WHAT IS EXPECTED = Can you rewrite the rows from the line with "The height and width of the screenshot is (273, 323)." through the line with "coordinates (166, 182).", both included, as a numbered list with the blank lines dropped?
(EXERCISE INPUTS Opens)
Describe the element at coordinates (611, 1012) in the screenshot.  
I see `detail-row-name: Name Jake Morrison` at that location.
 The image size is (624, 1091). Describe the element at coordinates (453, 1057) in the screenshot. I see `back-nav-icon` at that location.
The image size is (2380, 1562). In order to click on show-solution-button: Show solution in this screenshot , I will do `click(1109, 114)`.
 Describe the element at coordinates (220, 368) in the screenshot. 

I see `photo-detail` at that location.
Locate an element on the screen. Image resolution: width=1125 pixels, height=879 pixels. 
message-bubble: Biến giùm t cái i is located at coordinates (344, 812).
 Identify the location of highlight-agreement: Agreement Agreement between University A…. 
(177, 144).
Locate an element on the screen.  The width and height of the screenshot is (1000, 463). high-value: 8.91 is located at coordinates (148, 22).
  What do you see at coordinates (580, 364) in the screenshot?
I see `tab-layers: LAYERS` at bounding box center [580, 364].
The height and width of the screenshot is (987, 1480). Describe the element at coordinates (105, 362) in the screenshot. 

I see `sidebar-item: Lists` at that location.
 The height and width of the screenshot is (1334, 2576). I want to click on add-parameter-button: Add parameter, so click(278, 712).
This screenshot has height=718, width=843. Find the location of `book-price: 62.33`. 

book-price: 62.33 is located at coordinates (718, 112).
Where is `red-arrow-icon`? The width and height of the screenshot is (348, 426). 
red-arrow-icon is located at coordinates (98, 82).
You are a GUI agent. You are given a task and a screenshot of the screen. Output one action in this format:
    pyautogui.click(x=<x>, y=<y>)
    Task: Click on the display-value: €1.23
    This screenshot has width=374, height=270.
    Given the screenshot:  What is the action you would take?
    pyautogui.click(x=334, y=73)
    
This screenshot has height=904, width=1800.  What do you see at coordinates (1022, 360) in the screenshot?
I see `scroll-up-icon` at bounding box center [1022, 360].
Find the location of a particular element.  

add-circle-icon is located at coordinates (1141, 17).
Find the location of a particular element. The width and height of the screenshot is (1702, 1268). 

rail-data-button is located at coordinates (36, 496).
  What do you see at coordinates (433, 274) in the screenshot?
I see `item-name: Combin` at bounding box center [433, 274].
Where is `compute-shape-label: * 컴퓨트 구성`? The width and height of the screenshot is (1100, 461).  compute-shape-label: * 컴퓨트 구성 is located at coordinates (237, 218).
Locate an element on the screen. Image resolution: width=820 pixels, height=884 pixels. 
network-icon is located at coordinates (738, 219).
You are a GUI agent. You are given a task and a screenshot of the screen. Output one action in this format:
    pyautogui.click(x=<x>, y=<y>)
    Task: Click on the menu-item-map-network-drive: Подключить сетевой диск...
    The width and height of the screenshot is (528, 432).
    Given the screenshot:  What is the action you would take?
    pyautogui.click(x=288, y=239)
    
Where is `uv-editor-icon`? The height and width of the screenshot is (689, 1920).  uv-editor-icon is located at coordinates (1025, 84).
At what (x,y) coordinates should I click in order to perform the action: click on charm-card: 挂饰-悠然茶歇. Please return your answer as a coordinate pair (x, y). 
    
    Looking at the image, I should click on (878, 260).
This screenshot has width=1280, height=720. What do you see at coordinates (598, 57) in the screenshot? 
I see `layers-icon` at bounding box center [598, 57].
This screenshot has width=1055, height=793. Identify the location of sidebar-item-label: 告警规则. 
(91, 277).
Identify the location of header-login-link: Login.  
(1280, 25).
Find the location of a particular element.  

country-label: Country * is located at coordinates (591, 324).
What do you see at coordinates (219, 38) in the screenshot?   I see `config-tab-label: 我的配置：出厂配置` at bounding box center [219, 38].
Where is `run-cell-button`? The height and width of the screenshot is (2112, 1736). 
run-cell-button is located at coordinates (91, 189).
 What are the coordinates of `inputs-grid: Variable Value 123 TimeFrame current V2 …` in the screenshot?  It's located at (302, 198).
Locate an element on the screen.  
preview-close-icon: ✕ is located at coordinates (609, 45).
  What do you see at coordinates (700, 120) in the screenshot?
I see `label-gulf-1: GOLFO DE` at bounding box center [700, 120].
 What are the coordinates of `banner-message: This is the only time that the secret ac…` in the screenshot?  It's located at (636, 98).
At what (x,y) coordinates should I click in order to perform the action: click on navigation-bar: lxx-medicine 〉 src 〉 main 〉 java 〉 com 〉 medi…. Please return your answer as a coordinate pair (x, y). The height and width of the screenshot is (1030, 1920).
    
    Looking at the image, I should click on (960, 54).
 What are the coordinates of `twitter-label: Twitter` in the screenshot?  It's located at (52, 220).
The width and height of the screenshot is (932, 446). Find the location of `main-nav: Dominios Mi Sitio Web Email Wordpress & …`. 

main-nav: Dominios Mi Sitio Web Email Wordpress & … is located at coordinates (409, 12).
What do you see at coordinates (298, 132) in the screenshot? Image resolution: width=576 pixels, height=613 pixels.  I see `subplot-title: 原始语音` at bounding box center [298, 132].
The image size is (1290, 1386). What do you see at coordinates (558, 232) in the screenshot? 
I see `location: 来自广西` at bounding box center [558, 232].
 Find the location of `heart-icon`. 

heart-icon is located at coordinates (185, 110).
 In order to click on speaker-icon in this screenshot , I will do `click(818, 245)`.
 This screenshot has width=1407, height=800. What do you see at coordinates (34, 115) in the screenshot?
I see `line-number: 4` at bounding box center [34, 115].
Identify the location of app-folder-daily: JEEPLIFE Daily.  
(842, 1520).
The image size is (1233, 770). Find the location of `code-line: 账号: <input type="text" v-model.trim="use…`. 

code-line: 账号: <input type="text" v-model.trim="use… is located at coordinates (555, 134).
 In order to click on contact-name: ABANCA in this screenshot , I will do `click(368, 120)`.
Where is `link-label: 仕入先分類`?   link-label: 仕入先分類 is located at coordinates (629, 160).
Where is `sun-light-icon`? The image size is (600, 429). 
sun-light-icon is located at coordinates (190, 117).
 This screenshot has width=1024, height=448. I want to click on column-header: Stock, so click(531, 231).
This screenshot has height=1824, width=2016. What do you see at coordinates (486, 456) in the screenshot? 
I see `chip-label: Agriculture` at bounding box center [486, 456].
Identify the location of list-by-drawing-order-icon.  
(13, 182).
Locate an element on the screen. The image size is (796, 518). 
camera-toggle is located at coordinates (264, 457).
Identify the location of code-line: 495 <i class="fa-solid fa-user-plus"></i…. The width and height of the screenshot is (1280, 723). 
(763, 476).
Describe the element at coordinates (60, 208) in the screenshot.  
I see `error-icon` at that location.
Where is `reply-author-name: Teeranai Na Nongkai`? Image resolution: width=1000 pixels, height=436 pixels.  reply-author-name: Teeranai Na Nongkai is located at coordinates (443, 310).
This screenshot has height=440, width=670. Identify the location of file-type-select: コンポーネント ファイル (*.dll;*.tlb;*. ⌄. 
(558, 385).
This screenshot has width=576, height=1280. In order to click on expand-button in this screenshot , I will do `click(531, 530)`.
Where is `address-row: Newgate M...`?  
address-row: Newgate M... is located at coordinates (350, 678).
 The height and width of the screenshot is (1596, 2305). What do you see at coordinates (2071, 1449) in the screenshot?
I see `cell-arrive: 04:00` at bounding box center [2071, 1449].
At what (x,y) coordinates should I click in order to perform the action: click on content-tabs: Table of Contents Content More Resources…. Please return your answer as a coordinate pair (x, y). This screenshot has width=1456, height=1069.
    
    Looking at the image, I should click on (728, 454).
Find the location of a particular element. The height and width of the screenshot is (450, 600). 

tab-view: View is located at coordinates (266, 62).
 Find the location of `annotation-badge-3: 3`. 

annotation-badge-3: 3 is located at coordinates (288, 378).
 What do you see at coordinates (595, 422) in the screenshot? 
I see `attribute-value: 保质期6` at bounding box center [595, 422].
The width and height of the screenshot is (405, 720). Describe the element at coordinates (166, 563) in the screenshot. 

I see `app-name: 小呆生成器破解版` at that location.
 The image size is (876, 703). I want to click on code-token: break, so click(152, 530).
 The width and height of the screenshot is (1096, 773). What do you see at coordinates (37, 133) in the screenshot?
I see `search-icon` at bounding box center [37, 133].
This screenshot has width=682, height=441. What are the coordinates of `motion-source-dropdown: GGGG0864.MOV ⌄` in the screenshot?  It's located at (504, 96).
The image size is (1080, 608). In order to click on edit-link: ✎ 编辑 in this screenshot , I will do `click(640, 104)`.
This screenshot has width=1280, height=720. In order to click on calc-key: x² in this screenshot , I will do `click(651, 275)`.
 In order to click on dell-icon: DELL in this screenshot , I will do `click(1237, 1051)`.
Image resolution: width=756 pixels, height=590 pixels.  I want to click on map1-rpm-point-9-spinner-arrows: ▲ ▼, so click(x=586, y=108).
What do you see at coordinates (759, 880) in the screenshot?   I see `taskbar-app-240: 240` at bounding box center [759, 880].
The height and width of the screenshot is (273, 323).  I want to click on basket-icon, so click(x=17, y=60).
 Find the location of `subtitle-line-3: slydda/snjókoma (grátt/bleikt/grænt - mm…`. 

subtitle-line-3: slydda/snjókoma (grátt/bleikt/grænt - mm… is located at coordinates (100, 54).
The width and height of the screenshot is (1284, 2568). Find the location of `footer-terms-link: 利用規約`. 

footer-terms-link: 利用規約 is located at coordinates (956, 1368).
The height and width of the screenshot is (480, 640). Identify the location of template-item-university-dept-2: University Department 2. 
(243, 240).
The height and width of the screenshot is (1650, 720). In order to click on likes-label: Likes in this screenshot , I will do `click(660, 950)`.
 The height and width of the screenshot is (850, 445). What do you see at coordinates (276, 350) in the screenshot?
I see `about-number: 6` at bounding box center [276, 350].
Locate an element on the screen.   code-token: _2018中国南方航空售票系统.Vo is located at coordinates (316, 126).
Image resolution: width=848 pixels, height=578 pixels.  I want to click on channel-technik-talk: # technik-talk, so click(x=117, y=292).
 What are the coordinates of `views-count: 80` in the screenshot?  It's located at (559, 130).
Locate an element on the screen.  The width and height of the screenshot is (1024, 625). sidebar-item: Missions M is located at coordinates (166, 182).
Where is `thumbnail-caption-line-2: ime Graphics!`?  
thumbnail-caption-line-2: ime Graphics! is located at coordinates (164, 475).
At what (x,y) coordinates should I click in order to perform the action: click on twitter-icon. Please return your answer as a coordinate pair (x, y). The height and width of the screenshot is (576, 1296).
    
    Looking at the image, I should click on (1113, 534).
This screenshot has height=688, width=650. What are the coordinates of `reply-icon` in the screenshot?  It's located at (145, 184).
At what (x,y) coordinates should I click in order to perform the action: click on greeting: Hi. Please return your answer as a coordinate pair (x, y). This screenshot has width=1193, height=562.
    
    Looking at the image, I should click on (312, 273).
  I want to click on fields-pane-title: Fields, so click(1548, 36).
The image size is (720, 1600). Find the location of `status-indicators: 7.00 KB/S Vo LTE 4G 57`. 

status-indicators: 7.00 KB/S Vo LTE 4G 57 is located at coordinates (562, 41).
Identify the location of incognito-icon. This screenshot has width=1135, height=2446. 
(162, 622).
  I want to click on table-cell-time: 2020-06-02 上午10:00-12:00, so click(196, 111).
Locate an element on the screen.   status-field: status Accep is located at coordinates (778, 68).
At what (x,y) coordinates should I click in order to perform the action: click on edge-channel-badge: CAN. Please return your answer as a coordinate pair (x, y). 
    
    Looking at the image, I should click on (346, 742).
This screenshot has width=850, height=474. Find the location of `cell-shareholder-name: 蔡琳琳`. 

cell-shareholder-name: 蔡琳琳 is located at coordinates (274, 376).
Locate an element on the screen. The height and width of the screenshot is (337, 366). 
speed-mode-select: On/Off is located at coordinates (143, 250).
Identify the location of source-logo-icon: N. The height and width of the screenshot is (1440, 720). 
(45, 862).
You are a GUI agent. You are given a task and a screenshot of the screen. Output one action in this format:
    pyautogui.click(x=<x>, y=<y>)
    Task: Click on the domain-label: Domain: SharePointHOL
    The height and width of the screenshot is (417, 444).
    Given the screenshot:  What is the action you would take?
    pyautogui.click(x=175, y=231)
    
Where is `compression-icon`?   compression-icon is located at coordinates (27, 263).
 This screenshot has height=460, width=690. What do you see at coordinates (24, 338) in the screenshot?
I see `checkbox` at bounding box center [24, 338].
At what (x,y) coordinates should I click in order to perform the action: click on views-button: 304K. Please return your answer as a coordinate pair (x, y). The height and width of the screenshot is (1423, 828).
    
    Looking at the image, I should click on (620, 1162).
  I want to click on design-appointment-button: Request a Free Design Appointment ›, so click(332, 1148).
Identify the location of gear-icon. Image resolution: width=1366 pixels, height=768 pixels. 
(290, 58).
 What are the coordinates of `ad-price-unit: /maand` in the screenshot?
(EXERCISE INPUTS Closes)
SOLVED EXERCISE =
1. The height and width of the screenshot is (273, 323).  I want to click on basket-icon, so click(x=17, y=60).
2.  Find the location of `subtitle-line-3: slydda/snjókoma (grátt/bleikt/grænt - mm…`. 
3. subtitle-line-3: slydda/snjókoma (grátt/bleikt/grænt - mm… is located at coordinates (100, 54).
4. The width and height of the screenshot is (1284, 2568). Find the location of `footer-terms-link: 利用規約`. 
5. footer-terms-link: 利用規約 is located at coordinates (956, 1368).
6. The height and width of the screenshot is (480, 640). Identify the location of template-item-university-dept-2: University Department 2. 
7. (243, 240).
8. The height and width of the screenshot is (1650, 720). In order to click on likes-label: Likes in this screenshot , I will do `click(660, 950)`.
9.  The height and width of the screenshot is (850, 445). What do you see at coordinates (276, 350) in the screenshot?
10. I see `about-number: 6` at bounding box center [276, 350].
11. Locate an element on the screen.   code-token: _2018中国南方航空售票系统.Vo is located at coordinates (316, 126).
12. Image resolution: width=848 pixels, height=578 pixels.  I want to click on channel-technik-talk: # technik-talk, so click(x=117, y=292).
13.  What are the coordinates of `views-count: 80` in the screenshot?  It's located at (559, 130).
14. Locate an element on the screen.  The width and height of the screenshot is (1024, 625). sidebar-item: Missions M is located at coordinates (166, 182).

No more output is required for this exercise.